[Data excerpts]

+++++

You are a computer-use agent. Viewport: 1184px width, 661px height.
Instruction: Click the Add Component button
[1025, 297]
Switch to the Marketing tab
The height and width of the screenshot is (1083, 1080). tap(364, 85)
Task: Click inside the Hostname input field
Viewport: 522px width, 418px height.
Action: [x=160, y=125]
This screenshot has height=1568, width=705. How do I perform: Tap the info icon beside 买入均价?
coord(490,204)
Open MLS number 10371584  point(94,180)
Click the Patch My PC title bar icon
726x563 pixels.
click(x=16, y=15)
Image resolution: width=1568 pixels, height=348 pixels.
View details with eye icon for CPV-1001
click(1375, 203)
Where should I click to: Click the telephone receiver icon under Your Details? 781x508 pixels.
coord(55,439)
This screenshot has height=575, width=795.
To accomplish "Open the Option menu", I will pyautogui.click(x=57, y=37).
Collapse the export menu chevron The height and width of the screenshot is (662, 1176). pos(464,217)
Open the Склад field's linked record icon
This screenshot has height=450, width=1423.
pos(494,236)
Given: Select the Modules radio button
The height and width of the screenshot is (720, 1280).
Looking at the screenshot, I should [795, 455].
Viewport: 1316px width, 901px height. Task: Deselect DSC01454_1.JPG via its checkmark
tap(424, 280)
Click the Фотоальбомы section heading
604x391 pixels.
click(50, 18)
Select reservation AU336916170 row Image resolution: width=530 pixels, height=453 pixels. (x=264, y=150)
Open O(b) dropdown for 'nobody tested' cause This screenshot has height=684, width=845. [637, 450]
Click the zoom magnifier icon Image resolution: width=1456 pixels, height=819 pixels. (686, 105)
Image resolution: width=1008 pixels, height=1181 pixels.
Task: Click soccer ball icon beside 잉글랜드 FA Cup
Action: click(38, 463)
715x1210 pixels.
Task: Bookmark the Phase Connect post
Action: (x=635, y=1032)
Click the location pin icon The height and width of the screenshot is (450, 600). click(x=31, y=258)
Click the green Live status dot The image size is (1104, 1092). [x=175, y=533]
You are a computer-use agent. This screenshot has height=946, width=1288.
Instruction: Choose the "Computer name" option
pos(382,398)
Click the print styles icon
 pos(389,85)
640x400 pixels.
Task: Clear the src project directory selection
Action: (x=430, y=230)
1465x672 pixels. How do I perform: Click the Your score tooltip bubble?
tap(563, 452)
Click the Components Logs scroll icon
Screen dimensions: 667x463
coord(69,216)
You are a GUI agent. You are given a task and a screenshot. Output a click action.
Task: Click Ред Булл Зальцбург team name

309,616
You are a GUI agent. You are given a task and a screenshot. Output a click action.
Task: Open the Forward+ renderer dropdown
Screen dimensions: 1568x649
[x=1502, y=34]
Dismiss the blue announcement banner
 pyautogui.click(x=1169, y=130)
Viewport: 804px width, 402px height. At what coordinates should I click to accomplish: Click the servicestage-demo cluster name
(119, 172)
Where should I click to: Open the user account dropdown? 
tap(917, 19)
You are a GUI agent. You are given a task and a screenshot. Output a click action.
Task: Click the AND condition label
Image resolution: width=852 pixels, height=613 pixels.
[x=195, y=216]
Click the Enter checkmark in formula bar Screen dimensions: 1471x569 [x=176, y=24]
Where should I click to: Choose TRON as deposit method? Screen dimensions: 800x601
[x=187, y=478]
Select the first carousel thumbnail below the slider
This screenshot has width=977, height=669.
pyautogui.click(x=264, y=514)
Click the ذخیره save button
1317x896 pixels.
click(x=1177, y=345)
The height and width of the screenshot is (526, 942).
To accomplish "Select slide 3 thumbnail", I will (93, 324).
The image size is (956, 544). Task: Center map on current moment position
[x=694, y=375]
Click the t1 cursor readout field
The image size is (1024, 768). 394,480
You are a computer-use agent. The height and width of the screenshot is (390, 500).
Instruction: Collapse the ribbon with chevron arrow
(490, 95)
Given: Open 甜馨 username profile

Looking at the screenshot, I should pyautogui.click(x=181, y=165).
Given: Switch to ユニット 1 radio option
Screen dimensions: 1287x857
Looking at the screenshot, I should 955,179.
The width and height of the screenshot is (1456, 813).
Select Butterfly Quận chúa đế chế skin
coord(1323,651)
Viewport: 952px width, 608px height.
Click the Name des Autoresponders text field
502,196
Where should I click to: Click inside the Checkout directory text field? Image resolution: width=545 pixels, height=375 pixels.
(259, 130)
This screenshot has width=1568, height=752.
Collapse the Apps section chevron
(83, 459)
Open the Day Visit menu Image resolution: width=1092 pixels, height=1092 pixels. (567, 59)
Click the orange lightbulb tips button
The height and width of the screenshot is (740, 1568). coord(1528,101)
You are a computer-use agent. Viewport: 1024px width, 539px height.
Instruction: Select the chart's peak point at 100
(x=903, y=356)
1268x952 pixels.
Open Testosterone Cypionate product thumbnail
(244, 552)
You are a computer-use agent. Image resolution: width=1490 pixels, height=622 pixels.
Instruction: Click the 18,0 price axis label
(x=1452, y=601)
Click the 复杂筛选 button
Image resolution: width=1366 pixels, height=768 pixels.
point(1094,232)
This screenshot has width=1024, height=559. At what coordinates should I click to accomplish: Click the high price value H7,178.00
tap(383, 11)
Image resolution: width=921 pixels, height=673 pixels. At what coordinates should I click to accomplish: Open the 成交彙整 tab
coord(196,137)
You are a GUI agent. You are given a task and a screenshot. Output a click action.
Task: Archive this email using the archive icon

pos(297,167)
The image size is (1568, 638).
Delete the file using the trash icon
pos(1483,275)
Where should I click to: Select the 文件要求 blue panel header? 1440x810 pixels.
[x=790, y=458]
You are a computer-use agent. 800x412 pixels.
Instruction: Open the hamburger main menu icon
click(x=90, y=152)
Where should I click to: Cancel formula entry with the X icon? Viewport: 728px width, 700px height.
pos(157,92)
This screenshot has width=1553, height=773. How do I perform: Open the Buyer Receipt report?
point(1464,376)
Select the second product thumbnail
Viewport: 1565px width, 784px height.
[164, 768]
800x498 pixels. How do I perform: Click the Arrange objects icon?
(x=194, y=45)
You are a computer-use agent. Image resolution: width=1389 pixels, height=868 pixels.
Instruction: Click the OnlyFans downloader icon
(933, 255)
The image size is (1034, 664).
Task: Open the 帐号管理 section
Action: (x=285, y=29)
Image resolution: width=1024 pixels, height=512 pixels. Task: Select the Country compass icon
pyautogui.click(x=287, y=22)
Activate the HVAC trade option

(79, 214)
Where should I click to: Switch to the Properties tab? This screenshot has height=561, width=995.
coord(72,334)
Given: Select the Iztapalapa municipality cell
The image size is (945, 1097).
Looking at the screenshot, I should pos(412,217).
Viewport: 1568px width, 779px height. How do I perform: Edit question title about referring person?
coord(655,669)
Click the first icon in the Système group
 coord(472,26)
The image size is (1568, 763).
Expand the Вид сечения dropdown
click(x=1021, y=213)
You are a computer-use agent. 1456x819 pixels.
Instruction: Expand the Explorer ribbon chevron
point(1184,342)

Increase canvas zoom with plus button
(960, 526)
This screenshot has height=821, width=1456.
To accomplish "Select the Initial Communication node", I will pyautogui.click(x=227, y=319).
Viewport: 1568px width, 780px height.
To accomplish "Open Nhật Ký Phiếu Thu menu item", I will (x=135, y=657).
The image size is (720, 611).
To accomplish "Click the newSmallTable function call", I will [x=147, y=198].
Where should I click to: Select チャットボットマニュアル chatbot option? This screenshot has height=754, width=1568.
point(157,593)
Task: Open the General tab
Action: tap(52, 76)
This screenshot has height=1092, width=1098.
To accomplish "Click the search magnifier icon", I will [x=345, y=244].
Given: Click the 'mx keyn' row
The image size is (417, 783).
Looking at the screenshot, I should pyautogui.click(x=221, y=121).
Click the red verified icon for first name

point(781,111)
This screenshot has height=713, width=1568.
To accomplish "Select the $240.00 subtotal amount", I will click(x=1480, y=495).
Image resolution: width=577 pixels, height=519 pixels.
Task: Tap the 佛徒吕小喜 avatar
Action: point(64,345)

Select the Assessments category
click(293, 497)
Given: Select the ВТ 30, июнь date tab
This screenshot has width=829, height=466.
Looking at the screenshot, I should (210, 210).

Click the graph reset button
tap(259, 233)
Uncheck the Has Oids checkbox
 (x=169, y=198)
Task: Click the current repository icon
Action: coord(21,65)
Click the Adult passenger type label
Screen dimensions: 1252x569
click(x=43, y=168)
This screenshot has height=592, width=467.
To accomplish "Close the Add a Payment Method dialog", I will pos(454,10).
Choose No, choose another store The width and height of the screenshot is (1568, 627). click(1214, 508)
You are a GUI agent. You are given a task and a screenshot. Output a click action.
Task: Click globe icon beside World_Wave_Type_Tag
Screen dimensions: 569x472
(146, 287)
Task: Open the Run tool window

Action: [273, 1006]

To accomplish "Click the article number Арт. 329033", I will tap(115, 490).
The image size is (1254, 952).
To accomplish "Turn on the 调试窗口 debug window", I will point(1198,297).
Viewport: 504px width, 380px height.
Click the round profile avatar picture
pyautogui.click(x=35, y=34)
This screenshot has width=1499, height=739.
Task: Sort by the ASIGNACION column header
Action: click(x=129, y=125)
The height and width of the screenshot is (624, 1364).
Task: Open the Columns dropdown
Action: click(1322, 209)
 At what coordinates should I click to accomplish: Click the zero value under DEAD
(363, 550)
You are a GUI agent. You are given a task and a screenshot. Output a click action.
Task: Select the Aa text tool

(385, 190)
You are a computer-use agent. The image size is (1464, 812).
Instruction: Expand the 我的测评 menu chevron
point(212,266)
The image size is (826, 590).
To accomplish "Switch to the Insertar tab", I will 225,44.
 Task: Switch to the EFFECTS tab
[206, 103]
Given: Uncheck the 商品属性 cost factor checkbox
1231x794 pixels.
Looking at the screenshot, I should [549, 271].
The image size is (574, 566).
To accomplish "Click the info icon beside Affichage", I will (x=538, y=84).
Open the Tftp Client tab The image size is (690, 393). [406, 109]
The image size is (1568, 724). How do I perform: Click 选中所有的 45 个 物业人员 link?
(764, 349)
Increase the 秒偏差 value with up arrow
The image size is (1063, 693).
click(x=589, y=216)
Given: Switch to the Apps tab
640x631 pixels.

+++++

* WHAT IS NEEDED:
Which lines in the data above hold the string "radio"? Return each of them.

* YOUR SOLUTION:
Given: Select the Modules radio button
Given: Switch to ユニット 1 radio option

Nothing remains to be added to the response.